No conviene dejar el celular fuera de control ni siquiera por unos minutos. Eso es lo que puede demorar cualquier persona, aún con pocos conocimientos técnicos, para robar la cuenta de WhatsApp y hacerse de todos los contactos y la historia de conversaciones que uno tenga. Lo acaba de descubrir el hacker español Chema Alonso, que advirtió los usuarios que tengan mucho cuidado dónde dejan su celular y le envió a la empresa una sugerencia para que solucione este problema.

"La verdad es que de tan simple este método da hasta un poco de miedo. Con que solo dejes el celular en tu escritorio y vayas al baño, cuando vuelvas ya te pueden haber robado la cuenta. Y si el atacante quiere, te va a costar mucho recuperar tus datos", le dice a Clarín Chema Alonso, un hacker conocido por mostrar cómo se vulneran sistemas muchos más complejos.

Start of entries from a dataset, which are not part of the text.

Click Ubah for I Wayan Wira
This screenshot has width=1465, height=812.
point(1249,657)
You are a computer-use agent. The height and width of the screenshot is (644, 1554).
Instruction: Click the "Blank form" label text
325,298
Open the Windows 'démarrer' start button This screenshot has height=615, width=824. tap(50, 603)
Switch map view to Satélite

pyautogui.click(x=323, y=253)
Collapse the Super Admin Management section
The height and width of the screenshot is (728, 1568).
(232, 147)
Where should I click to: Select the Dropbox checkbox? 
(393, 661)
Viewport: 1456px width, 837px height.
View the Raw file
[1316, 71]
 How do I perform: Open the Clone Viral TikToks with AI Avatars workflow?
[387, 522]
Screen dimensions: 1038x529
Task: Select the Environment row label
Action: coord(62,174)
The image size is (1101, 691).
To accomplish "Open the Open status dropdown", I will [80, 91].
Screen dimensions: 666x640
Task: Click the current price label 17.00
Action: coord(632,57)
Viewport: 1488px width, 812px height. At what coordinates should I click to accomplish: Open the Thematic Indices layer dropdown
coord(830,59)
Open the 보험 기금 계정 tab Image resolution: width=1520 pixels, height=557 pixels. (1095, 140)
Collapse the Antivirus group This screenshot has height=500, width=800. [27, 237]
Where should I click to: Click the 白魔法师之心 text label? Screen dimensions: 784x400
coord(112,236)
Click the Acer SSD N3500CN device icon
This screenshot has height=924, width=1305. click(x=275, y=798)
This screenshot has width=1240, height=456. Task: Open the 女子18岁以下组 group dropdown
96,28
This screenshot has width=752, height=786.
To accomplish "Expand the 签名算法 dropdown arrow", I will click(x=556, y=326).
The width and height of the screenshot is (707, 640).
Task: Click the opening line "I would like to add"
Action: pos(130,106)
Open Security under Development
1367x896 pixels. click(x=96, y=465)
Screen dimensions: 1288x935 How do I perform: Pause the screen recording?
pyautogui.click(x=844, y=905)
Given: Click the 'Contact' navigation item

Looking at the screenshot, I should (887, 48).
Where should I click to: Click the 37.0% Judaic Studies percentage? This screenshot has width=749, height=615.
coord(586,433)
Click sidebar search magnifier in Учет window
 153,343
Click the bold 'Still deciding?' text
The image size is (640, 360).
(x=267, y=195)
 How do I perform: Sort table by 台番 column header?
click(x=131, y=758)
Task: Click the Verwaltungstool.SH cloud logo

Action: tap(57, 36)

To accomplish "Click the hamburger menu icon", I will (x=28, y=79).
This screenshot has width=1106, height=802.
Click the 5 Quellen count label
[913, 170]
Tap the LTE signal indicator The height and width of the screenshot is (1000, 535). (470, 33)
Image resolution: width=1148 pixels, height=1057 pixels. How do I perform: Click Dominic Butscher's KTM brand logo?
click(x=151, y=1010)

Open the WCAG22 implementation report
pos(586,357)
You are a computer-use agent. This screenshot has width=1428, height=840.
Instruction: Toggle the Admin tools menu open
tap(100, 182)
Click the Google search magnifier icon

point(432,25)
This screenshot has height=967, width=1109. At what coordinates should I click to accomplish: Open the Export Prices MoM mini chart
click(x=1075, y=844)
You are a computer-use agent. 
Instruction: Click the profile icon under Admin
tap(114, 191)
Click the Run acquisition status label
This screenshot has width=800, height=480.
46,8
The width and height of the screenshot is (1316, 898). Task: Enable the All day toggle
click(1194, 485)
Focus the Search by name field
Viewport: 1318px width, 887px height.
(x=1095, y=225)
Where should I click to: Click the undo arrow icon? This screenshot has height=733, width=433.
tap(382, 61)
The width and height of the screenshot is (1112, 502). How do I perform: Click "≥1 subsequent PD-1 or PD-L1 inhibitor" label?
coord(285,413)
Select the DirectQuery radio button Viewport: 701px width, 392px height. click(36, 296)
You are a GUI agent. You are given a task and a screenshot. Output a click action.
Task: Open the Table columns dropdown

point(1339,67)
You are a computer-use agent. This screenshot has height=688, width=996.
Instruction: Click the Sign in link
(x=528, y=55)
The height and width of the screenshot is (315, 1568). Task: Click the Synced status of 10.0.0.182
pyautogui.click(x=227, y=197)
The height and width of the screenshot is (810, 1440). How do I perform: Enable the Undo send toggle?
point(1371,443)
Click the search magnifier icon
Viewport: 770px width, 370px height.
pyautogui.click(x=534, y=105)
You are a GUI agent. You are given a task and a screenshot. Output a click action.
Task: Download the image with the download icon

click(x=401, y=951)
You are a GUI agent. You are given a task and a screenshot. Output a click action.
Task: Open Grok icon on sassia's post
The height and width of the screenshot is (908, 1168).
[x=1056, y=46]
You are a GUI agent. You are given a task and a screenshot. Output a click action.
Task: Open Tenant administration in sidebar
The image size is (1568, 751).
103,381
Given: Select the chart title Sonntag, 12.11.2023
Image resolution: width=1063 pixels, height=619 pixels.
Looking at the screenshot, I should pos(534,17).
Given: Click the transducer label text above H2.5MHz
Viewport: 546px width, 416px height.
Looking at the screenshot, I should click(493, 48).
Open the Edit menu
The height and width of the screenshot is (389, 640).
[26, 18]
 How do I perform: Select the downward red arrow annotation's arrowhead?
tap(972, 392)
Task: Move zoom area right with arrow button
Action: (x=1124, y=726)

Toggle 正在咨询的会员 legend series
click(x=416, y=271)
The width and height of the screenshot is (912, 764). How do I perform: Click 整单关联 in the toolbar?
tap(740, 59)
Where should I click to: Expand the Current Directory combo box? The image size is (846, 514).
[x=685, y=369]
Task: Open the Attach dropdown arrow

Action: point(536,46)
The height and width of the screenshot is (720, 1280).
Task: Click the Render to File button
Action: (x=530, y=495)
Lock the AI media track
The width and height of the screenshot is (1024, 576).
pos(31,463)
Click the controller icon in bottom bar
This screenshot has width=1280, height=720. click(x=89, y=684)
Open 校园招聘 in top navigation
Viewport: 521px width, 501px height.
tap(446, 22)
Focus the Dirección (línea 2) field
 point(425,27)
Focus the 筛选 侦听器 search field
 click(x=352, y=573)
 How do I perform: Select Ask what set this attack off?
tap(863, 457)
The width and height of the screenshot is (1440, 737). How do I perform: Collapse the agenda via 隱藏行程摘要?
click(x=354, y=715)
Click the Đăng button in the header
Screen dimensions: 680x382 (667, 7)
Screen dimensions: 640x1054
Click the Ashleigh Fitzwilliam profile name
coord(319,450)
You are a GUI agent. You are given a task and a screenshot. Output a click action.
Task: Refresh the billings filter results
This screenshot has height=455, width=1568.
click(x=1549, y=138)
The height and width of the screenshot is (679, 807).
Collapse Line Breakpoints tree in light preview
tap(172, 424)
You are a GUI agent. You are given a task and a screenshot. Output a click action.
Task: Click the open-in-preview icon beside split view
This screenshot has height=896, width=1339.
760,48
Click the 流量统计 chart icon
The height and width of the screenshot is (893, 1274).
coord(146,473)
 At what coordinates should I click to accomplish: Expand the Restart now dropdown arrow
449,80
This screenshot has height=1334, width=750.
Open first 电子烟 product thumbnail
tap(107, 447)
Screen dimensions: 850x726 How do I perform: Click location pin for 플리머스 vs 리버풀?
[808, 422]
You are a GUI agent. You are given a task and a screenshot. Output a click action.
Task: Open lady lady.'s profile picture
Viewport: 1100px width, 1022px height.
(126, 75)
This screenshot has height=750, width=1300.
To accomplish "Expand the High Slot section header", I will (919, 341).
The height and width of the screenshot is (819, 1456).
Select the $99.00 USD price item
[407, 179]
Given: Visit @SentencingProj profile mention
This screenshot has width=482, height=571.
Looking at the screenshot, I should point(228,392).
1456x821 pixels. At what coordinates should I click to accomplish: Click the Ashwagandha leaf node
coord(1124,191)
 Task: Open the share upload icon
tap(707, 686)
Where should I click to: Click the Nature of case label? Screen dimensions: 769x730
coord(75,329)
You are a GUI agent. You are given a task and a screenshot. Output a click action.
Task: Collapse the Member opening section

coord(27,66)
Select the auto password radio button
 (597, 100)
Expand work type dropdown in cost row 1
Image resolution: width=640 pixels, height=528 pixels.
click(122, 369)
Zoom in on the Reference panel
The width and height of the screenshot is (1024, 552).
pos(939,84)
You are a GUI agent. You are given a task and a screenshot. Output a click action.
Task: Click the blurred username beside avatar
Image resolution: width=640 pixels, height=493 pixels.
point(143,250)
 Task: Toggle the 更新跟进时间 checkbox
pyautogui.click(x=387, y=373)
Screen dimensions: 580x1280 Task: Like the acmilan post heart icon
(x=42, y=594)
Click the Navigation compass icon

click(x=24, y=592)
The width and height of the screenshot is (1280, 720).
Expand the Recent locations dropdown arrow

El procedimiento, efectivamente, es sencillo. Lo primero que hay que tener es un celular con la aplicación recién descargada y sin activar (los más sofisticados pueden usar un emulador de celular en la PC que hace lo mismo). En ese equipo se debe activar la aplicación. Cuando pregunta cuál es el número de teléfono, se pone el de la víctima.

WhatsApp ofrece dos formas de verificar la autenticidad de la línea telefónica. La más usada y más simple es a través de un SMS. El mensaje llega al celular y en un par de clics, la cuenta WhatsApp ya sale andando. Pero como el SMS es un sistema que muchas veces no funciona bien, el mensajero da la opción de que el código llegue a través de un llamado telefónico. Esta última opción es precisamente el punto débil por donde se puede meter el intruso. Y esto esa así porque cuando ingresan las llamadas entrantes, los celulares automáticamente desbloquean el equipo (patrones y contraseñas) y cualquiera puede atender la llamada. Esa llamada informará el nuevo código.

Una vez que tiene el nuevo código, al intruso solo le queda introducirlo en el otro celular. Accederá a los contactos y conversaciones. Al estar en el nuevo teléfono, la cuenta se borra del celular original. El intruso tiene mucho tiempo para espiar o hacer desastres haciéndose pasar por el usuario original: el tiempo que el dueño de la línea tarde en advertir el robo más otros 30 minutos que es lo que demora WhatsApp en reponer la cuenta. "Peor aún, porque la primera vez te da 30 minutos, pero si el atacante vuelve a solicitar acceso la segunda vez da una hora y así va subiendo hasta a 4 horas", dice Alonso.

Francisco Amato, experto en seguridad informática y CEO de Infobyte, afirma que para que el sistema sea más seguro "debería haber una instancia más entre la llamada y la habilitación de la cuenta". Fuentes de la industria le dijeron a Clarín que WhatsApp usa uno de los sistemas de encriptado más avanzados, y que esto hace que los datos estén muy protegidos dentro del sistema. Aunque parece que descuidaron la puerta de entrada.